昔の渋谷は「猥雑な空間」だった
もっと昔に遡ってみよう。当方が初めて渋谷の地に降り立ったのは今から19年前、2007年の事だ。まだそれほど外国人観光客の姿もおらず、スクランブル交差点の周辺を見ても日本人しか居なかった。この頃はフリーハグが一大ブームになっていて、渋谷の駅前にも「FREE HUGS」と書かれたプラカードを掲げた学生風のお姉ちゃんがニコニコしながら立っているのが目に入った。

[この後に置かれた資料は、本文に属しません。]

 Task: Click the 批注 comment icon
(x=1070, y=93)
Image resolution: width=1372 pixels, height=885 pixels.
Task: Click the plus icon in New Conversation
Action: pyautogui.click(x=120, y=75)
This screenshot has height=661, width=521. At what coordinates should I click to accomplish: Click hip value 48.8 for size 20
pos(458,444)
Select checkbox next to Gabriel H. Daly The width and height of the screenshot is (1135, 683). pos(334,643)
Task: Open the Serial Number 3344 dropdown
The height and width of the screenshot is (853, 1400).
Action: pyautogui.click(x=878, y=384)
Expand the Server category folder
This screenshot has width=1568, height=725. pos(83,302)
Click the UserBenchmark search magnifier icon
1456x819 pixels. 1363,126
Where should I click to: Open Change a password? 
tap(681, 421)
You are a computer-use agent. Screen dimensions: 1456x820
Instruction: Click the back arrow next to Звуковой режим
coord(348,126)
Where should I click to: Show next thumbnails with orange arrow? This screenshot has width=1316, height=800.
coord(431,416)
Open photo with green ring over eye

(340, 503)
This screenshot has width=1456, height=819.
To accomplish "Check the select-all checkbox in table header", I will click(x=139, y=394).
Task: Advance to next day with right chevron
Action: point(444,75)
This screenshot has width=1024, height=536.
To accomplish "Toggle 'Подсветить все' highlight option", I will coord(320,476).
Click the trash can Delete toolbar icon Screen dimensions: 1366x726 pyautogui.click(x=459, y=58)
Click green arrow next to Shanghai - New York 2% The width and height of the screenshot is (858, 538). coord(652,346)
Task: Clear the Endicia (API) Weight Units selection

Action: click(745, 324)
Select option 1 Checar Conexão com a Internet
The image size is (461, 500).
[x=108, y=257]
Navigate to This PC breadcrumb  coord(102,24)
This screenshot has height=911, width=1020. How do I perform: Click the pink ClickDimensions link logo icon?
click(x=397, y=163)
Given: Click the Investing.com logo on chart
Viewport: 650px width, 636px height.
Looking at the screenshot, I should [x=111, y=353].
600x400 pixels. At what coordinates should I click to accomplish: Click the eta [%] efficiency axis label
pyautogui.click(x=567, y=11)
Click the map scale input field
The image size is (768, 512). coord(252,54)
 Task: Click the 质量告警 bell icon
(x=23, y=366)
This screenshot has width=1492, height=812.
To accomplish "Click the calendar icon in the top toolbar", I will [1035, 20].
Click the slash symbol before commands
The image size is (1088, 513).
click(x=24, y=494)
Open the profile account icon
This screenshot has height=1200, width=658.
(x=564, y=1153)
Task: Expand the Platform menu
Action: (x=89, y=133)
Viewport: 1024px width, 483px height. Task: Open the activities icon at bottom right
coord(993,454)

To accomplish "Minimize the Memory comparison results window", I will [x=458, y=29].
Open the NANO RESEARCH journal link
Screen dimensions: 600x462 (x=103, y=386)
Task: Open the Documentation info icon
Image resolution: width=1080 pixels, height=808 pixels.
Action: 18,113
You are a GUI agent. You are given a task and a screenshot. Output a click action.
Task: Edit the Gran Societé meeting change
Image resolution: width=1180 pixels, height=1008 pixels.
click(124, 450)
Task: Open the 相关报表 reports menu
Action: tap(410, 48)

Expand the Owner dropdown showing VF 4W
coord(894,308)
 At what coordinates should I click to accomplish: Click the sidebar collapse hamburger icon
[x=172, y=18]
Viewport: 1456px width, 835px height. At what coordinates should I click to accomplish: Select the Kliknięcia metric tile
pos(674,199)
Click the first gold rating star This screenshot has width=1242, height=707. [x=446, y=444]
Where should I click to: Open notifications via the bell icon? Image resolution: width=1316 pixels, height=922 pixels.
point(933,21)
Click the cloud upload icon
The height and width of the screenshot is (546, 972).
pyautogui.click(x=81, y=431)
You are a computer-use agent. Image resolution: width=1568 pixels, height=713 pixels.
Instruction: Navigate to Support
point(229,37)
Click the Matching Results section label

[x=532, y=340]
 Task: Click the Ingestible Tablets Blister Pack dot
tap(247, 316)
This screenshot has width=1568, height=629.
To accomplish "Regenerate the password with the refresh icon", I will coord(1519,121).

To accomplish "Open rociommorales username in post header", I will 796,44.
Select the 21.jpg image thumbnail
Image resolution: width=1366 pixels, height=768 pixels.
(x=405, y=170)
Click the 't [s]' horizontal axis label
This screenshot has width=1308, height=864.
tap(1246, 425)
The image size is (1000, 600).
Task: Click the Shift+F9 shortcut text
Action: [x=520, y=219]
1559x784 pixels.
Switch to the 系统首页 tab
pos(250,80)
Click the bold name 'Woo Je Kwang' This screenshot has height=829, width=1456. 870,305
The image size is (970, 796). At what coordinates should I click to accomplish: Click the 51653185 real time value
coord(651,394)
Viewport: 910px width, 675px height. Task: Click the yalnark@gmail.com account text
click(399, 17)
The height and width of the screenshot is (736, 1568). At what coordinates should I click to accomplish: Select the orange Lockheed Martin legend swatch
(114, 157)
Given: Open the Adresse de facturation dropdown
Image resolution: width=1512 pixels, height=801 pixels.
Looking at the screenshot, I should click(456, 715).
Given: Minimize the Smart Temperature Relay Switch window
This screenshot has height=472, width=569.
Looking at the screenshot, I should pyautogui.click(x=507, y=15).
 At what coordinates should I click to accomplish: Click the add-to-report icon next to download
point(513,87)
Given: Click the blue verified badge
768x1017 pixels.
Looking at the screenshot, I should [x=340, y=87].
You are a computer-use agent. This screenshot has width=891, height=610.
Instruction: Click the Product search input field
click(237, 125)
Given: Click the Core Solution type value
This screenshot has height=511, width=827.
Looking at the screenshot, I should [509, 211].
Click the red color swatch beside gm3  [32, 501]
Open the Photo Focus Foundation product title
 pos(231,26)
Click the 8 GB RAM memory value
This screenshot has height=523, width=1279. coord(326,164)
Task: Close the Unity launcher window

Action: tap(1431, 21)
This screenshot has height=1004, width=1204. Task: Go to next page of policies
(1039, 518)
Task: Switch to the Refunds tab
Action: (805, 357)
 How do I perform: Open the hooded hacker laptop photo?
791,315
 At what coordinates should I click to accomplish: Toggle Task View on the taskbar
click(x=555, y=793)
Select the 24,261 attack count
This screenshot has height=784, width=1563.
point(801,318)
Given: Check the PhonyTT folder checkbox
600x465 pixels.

昔の渋谷は決して洗練されたオシャレな街でもなんでもなく、外国人を喜ばせるための街でもなく、路地に入れば小汚いラブホテル街やらストリップ劇場、風俗店なんぞがひしめき合って、猥雑という言葉そのものの空間でもあった。道玄坂小路だとか百軒店だとか、素人はまず近づくこともない一角もたくさんあった。
円山町まで行けば、東電OL殺人事件のあったアパートとか、ホテル街なんかも未だにある。とにかく怪しい街だったが、だからこその人間臭さを漂わせていた街でもあった。東京の繁華街ならではの情緒、坂道になった細い路地裏を歩くカップル。人と人が惹かれ合う街、二人はどこへ向かうのか……。そういった想像を搔き立てる部分があった。